|October 05, 2010
12:01 AM EST
From Health Affairs
Medicare Should Use Comparative Effectiveness Research to Decide Reimbursement for New Services, Say Researchers
Bethesda, MD -- The Affordable Care Act puts strict limits on the ability of the federal government to draw on comparative effectiveness research (CER) to determine what can be covered under Medicare. But researchers writing in the October issue of Health Affairs say using the research to determine how much to pay for newly covered services could yield billions of dollars in savings without threatening patient choice.
"The time is ripe for Medicare to use comparative effectiveness research to reach a new paradigm, which would include equal payments for services that provide equivalent results," say authors Steven Pearson and Peter B. Bach. Pearson is president of the Institute for Clinical and Economic Review at Massachusetts General Hospital's Institute for Technology Assessment. Bach, an attending physician at Memorial Sloan-Kettering Cancer Center in New York City, was an advisor to a CMS Administrator during the G. W. Bush administration.
Under the three-pronged model set forth by Pearson and Bach, Medicare would pay more for interventions that research had demonstrated provided superior results for patients. By the same token, when two interventions demonstrated comparable clinical effectiveness, Medicare would pay the same amount for both. When a new service or treatment lacked any comparative evidence, Medicare would set a tentative payment while research on the intervention's effectiveness was carried out. After three years, if there was no clear evidence that the new service had a clinical advantage over an alternative intervention, Medicare could reevaluate what it would pay for the service.

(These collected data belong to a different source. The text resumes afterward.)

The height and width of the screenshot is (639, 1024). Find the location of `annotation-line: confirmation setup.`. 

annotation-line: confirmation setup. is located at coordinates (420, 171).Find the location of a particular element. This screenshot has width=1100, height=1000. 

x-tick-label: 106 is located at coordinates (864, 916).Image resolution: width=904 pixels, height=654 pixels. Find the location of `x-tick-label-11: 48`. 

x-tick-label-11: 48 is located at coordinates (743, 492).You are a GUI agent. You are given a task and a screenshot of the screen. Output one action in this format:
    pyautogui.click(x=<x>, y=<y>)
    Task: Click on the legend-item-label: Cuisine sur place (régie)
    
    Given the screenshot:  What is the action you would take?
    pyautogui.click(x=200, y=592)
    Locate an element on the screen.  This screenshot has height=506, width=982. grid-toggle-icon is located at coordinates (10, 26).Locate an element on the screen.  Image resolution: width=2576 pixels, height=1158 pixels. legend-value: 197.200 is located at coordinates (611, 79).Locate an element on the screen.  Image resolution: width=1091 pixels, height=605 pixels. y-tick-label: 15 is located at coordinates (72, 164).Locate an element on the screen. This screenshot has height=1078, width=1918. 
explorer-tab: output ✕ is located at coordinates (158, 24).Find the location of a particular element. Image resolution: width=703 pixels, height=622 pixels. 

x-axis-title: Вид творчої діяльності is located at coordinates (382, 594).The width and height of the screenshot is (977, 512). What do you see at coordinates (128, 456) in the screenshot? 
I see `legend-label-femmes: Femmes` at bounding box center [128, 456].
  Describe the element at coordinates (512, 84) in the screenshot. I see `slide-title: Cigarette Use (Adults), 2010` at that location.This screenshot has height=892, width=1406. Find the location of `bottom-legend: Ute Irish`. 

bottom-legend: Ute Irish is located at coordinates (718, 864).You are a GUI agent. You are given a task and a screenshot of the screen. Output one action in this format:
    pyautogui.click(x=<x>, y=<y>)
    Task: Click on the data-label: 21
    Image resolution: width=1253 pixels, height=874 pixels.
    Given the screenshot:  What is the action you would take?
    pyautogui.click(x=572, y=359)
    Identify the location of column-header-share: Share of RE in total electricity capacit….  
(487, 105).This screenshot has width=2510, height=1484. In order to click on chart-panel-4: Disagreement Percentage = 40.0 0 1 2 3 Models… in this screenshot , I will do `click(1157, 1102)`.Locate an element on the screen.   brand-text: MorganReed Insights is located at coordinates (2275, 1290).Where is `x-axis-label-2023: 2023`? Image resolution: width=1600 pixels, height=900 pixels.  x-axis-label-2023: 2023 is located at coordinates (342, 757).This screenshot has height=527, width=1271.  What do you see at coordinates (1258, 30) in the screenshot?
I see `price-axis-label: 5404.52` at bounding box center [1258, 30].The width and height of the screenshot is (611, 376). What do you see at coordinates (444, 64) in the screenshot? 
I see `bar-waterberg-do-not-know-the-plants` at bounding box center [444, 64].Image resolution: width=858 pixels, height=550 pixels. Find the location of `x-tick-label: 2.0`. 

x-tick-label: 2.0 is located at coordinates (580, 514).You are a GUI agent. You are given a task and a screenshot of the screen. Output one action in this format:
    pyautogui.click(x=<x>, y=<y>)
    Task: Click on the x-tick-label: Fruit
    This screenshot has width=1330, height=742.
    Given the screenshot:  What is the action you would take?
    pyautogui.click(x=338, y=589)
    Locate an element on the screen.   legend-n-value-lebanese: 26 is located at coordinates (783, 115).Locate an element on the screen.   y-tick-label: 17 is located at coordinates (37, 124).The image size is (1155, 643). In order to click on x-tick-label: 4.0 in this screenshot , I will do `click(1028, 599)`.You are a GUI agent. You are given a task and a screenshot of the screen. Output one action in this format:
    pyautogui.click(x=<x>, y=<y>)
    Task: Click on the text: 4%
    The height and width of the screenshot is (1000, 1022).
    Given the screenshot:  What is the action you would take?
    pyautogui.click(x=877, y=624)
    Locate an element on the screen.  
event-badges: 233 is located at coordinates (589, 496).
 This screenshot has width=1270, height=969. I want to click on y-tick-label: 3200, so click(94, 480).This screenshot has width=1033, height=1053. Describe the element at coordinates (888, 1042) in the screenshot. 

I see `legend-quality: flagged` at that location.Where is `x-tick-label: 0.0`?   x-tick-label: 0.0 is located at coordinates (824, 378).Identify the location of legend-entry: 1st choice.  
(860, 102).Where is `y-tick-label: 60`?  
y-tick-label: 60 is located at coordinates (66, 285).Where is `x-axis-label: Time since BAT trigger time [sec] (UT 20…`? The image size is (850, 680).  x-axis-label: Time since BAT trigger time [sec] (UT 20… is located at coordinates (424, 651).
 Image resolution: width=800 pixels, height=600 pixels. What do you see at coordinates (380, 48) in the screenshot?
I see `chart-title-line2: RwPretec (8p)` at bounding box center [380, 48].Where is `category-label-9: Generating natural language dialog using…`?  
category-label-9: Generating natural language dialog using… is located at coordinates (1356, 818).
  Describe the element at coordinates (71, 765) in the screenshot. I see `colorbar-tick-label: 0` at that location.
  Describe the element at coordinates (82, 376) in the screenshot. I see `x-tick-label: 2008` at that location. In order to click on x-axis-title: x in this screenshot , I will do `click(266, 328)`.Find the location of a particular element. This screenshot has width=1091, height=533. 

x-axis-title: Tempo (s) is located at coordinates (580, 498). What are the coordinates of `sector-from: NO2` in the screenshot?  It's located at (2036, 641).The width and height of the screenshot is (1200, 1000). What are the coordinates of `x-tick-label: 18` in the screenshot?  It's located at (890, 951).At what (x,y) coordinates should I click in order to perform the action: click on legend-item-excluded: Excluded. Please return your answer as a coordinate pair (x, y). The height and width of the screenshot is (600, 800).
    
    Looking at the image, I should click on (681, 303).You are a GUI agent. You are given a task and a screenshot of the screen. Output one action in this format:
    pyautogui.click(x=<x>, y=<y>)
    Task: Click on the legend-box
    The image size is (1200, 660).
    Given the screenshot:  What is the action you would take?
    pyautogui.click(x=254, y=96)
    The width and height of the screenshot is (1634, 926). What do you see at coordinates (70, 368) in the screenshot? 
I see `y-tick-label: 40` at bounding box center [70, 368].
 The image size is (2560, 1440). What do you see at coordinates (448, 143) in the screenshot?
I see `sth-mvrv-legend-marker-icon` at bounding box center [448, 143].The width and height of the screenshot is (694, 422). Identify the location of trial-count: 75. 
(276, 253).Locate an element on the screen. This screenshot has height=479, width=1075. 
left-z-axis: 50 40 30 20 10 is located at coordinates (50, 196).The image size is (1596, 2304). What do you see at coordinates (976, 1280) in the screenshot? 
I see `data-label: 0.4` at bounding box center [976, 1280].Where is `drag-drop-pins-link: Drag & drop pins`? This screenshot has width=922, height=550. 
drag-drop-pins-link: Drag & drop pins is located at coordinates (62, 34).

The authors say this "dynamic pricing" model could save Medicare billions of dollars over time and would prevent the program from being "trapped" into paying more than was warranted for interventions. They cite the experience with Medicare payment for intensity-modulated radiation therapy in the early part of the decade, a new form of targeted radiation therapy often used to treat patients with breast or prostate cancer. When Medicare covered this treatment, there were no trials or studies that compared its effectiveness to conventional radiation treatment. Because this therapy required more expensive equipment, Medicare agreed to pay $42,000, compared to $10,000 for the traditional approach. This led more providers to buy the equipment needed to offer the new therapy in favor of the traditional approach and wound up costing Medicare $1.5 billion more each year on prostate cancer treatment alone, without any evidence of superior clinical outcomes.
Under the new model, Medicare would have only paid higher prices for intensity-modulated radiation therapy for three years. During that period, manufacturers and clinicians would have had to perform research to compare the performance of the newer therapy to the traditional approach. If evidence showed that the therapy did not offer clinical advantages, Medicare would have cut the price for intensity-modulated radiation therapy to the level it paid for conventional radiotherapy. If evidence showed that the intervention was superior to the traditional approach, Medicare would continue to pay a higher rate.
The authors admit there are several challenges to advancing their model. It would require new legislation, and would undoubtedly be highly contested by those with a vested interest in keeping the status quo. But Pearson and Bach say the idea of paying equally for comparable results is one that would resonate with Americans and help move Medicare to solid financial footing.
The article is one of several in this month's issue of Health Affairs which examine the implications of the new investment in comparative effectiveness research. The October issue of Health Affairs is funded by the National Pharmaceutical Council, WellPoint Foundation, and Association of American Medical Colleges.